_Prompt_: Your output should be the lines of the entries below, exactly, from the first one through the line that holds "You are a computer-use agent. 1568x438".

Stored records
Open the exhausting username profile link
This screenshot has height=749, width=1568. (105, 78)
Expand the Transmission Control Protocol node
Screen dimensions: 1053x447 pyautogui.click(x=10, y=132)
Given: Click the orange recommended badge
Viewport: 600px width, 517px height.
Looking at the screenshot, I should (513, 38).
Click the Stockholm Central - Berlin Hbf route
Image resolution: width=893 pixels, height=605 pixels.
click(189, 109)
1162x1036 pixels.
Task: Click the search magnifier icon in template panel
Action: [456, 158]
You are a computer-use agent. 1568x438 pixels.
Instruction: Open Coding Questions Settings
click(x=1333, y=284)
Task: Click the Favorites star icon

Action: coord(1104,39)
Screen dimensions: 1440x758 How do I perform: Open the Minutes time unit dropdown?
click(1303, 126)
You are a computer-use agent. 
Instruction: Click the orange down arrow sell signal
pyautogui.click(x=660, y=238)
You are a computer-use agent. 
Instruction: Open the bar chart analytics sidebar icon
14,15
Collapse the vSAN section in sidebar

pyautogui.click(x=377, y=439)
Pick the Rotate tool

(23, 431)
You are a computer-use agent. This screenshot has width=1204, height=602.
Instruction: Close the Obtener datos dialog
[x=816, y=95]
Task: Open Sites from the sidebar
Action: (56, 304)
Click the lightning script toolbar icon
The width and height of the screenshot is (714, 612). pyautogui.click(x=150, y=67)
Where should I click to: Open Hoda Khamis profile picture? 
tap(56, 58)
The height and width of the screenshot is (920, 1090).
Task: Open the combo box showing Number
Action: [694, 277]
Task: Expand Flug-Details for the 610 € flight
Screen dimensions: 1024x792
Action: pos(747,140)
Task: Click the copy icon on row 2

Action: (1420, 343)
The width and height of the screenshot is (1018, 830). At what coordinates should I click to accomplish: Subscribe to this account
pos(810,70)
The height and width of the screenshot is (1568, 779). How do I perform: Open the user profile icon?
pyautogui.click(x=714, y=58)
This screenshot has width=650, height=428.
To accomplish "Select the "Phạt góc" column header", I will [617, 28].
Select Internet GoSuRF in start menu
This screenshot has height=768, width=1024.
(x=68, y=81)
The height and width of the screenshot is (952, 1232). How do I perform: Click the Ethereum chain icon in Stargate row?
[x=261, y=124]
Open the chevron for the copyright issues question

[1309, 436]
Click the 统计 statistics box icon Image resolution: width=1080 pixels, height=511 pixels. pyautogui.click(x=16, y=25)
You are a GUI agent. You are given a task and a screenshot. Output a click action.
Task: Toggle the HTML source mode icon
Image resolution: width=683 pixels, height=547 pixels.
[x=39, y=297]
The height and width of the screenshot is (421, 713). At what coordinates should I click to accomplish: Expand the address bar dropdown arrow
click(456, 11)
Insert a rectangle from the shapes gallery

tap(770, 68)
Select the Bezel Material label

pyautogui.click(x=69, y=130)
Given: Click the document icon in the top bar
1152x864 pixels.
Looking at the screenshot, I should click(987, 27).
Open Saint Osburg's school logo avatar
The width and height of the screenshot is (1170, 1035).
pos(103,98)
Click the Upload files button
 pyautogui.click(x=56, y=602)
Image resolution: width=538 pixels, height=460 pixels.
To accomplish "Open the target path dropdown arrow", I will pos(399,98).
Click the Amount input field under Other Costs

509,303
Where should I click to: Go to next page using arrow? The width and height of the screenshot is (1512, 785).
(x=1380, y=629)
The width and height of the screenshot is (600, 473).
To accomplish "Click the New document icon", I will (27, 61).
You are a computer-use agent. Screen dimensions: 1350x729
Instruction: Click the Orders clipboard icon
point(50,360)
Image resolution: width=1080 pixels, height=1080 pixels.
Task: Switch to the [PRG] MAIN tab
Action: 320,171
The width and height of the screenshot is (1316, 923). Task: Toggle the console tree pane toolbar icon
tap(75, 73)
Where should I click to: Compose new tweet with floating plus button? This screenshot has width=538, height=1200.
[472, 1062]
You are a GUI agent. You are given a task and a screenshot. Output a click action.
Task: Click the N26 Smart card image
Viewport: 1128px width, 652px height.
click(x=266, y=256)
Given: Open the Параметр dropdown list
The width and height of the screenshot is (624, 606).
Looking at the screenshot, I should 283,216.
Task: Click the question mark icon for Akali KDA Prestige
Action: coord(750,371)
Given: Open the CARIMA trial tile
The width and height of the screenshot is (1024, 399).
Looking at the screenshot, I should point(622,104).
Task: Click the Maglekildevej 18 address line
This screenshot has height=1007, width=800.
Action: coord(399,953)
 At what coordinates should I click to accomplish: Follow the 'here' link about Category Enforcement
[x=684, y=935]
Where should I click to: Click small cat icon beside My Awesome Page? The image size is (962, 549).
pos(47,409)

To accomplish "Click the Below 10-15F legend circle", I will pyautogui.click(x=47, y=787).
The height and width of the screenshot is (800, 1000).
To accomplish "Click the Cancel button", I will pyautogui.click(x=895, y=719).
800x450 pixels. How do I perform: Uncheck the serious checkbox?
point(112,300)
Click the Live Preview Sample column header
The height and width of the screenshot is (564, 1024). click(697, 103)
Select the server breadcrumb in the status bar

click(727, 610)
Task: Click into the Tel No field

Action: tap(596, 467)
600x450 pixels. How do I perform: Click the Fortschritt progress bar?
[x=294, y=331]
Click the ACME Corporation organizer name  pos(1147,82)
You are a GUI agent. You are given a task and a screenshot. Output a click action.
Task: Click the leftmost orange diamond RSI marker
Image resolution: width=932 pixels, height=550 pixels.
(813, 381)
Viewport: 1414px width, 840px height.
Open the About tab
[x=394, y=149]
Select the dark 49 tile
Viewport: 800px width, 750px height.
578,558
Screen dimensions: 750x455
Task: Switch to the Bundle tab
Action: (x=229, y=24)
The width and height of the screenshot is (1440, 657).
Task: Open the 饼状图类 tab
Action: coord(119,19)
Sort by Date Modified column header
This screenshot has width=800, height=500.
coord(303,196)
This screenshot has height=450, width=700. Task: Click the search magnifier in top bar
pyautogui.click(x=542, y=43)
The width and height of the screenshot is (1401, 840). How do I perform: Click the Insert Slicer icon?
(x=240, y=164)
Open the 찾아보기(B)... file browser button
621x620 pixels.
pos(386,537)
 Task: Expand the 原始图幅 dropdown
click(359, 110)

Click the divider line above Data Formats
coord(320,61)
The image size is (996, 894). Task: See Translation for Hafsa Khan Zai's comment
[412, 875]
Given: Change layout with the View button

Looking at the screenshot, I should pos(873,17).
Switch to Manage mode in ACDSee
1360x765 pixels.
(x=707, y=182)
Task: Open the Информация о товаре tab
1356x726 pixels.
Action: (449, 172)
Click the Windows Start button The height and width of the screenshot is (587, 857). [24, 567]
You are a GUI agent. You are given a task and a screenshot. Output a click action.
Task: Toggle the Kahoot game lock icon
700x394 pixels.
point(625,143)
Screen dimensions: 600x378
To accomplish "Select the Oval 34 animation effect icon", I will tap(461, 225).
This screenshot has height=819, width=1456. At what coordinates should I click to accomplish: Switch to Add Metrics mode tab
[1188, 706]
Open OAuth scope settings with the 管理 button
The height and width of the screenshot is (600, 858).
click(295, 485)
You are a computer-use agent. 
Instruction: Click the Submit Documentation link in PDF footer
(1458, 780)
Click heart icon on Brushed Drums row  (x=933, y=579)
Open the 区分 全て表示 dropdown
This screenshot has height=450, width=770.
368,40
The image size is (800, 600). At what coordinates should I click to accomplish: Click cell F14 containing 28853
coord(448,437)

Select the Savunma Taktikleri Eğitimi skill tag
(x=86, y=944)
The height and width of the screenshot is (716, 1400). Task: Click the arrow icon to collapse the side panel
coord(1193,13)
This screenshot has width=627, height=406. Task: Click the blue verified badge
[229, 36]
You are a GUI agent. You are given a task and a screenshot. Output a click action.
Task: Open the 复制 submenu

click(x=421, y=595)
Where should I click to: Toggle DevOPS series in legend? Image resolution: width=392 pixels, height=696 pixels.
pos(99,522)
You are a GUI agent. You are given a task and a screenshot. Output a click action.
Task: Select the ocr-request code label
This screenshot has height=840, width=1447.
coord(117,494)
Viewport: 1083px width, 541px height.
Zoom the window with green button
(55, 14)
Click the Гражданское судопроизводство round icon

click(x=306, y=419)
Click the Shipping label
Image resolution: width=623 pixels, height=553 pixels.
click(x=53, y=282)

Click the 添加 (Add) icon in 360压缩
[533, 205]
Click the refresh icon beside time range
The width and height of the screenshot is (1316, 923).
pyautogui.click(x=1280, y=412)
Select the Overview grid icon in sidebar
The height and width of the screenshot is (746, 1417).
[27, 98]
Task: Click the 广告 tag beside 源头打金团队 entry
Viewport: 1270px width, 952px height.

_Output below_:
Open the exhausting username profile link
This screenshot has height=749, width=1568. (105, 78)
Expand the Transmission Control Protocol node
Screen dimensions: 1053x447 pyautogui.click(x=10, y=132)
Given: Click the orange recommended badge
Viewport: 600px width, 517px height.
Looking at the screenshot, I should (513, 38).
Click the Stockholm Central - Berlin Hbf route
Image resolution: width=893 pixels, height=605 pixels.
click(189, 109)
1162x1036 pixels.
Task: Click the search magnifier icon in template panel
Action: [456, 158]
You are a computer-use agent. 1568x438 pixels.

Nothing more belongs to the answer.